An award-winning poet, novelist, and essayist, Margaret Atwood has been called a prophet because of her well-written and well-researched novel The Handmaid’s Tale. It is a cautionary tale that, to many readers, is a future highly likely to happen. Her work often shows the endless struggles of women fighting against the patriarchal structure.
Atwood was born in Canada to an entomologist and dietitian. She didn’t go to school until she was eight years old, and it was there that her love for literature flourished. She had started writing plays at the age of six, and by sixteen, she had decided that she wanted to write professionally.
After she finished high school, she attended Victoria College at the University of Toronto. It was here that her poems were first published in the college’s literary journal, Acta Victoriana. In 1961, she graduated with a bachelor’s degree in English (with honors) and a minor in philosophy and French. She pursued her master’s at Radcliffe College in Harvard, with a Woodrow Wilson Fellowship, and was able to graduate in 1962. She further continued into doctoral studies but was unable to finish her dissertation. She had a brief career in the academe, teaching in universities like the University of British Columbia, the University of Alberta, and New York University.
Atwood’s popularity rose in the sixties, with poetry collections such as Double Persephone, Talismans for Children, and The Animals in That Country. In 1969, she also published her first novel, The Edible Woman. Through the years, Atwood continued to write both poetry collections and novels, but she broke through with her 1985 novel, The Handmaid’s Tale.

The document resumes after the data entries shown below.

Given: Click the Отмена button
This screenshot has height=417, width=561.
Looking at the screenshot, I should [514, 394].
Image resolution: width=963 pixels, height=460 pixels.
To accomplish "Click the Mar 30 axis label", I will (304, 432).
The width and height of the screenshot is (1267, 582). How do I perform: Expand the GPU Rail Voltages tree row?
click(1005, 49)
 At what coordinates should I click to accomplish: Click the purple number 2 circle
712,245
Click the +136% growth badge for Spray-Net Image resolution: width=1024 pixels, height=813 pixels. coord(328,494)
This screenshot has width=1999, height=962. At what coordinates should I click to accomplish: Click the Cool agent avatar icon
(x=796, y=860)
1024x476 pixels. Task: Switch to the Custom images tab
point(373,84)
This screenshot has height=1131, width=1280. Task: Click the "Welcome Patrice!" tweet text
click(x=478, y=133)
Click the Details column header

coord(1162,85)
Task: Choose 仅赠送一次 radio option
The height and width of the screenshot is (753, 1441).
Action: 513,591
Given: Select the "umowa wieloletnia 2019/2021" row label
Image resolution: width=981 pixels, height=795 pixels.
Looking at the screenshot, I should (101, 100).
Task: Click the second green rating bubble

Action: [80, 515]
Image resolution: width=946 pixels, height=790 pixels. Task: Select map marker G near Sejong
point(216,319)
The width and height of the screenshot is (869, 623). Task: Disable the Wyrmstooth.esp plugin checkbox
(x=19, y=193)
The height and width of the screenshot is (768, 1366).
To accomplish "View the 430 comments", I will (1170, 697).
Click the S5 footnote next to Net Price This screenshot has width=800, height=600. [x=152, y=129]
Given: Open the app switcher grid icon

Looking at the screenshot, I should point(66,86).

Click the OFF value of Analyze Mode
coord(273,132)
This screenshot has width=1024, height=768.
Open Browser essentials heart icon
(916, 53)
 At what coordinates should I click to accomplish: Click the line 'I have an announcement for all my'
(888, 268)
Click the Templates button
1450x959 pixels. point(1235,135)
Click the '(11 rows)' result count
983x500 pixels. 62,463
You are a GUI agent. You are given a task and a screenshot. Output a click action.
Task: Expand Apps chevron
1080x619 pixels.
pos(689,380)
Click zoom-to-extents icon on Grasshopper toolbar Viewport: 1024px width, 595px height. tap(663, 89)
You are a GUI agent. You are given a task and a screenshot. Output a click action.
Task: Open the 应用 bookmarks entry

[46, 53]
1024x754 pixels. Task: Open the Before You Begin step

The Handmaid’s Tale is a dystopian novel set in the near future, wherein American democracy has been replaced by a theocracy. In this future, fertile women have become rare, so those who remain fertile are sold to male overlords in order to bear children. These women, called Handmaids, are treated like property by their “owners.” The novel features a Handmaid named Offred, who still remembers her life before the theocracy. The novel has been both lauded and criticized over the years and studied in the academe both for its theme and technique. Today The Handmaid’s Tale is among the likes of Nineteen Eighty-Four and Brave New World in terms of its quality as a dystopian and sci-fi novel.
Atwood also has other endeavors aside from writing. In 2004, Atwood invented the LongPen, a technology that allowed any person to remotely write in ink anywhere in the world by using a tablet PC and the Internet. This technology allowed her to have book tours without being physically present. Atwood is also a contributor to the Future Library project, where writers contribute stories that would eventually be published within a hundred years.
Today Atwood still writes, is still part of the company that has the rights for the LongPen technology, and still works on endeavors related to her published work. Following previous successes through other media such as radio, film, and stage, The Handmaid’s Tale has been adapted into a miniseries, which premiered in April 2017. Atwood played a cameo in the series and also serves as the series’ consulting producer.